Start of Block

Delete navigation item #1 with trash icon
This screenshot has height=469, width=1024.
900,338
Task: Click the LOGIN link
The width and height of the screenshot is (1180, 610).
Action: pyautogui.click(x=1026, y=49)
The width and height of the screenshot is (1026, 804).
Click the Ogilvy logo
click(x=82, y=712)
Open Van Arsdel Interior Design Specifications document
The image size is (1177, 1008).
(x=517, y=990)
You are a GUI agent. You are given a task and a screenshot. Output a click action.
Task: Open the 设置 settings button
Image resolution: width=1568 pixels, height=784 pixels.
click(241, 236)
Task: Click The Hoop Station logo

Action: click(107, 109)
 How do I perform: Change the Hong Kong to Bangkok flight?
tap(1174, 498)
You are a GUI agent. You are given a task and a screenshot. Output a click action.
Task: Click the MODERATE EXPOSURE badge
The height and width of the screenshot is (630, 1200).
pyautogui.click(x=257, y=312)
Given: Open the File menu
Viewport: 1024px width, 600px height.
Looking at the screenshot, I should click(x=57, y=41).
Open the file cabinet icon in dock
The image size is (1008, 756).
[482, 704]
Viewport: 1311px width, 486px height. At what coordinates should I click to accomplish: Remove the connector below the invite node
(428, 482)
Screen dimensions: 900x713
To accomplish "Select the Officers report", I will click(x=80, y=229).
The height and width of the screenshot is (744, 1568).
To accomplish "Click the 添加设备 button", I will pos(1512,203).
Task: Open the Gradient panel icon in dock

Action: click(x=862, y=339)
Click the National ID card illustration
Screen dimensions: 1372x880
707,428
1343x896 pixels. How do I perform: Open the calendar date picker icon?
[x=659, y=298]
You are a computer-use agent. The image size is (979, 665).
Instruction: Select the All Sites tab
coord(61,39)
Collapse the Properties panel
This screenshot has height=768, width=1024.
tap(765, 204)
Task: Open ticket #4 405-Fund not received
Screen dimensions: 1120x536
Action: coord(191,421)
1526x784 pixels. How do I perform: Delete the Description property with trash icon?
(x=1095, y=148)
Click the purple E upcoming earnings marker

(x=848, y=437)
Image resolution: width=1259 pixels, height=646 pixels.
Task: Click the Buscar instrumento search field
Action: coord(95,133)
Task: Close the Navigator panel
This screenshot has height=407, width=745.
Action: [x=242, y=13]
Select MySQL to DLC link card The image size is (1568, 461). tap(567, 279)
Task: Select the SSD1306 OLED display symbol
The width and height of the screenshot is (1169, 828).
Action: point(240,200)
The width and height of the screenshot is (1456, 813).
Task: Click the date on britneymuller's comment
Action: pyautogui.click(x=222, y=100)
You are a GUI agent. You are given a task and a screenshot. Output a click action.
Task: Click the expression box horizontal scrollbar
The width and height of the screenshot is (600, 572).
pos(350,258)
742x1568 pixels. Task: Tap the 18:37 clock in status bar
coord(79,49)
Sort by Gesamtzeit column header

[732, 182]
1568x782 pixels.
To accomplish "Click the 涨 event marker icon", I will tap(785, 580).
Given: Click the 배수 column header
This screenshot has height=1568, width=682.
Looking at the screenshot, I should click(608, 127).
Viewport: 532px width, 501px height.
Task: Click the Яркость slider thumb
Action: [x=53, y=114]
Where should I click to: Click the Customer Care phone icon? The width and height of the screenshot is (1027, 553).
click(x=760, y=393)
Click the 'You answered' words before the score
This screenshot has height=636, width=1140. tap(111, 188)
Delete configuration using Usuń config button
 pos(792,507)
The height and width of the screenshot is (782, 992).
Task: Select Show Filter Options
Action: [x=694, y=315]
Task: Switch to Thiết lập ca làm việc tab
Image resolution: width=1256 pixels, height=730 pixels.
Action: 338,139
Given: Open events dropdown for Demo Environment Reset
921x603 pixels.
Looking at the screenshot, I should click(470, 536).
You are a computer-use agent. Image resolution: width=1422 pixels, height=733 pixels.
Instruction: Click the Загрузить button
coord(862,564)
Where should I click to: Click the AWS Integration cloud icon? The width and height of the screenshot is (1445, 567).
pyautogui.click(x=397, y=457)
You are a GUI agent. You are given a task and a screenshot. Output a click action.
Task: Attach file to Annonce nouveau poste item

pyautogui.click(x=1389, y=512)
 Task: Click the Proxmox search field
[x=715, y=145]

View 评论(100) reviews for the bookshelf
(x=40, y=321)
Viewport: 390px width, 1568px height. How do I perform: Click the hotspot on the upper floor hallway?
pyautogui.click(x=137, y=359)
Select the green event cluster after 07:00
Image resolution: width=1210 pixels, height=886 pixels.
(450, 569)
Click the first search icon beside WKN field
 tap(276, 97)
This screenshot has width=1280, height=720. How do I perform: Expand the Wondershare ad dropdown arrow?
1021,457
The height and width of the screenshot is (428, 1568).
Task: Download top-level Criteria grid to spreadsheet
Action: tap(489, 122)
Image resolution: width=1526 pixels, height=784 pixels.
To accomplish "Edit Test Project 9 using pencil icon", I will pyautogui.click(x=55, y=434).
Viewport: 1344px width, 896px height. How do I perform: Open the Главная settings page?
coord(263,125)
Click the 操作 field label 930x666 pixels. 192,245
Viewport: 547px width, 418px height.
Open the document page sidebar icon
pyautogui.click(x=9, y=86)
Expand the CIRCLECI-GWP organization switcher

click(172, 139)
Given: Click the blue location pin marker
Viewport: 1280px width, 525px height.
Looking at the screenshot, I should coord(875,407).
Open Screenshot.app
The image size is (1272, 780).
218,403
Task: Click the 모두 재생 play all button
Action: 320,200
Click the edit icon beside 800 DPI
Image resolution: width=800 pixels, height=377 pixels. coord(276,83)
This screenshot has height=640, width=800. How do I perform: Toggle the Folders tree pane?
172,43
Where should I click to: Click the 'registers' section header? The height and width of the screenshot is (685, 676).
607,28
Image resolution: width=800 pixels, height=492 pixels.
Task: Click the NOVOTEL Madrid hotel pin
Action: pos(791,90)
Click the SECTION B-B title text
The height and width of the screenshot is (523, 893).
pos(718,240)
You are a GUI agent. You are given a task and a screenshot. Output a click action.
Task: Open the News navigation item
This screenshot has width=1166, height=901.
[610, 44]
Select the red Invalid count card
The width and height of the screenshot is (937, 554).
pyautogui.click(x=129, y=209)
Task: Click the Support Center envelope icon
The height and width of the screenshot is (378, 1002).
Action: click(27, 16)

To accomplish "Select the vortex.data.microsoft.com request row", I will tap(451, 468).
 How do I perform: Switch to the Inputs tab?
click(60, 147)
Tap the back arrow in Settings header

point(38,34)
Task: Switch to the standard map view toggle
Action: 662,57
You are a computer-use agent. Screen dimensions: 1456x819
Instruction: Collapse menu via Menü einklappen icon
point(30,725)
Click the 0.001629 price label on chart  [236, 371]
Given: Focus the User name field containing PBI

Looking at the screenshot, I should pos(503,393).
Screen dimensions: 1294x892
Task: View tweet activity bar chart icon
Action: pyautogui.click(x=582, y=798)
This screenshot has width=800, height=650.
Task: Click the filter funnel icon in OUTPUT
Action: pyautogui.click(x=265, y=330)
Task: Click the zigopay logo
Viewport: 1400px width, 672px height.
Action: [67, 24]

End of Block

-- INSTRUCTIONS FOR THE TASK --
Retrieve each line of the data in which the word "navigation" can be found.

-- ANSWER TO THE EXERCISE --
Delete navigation item #1 with trash icon
Task: Open the News navigation item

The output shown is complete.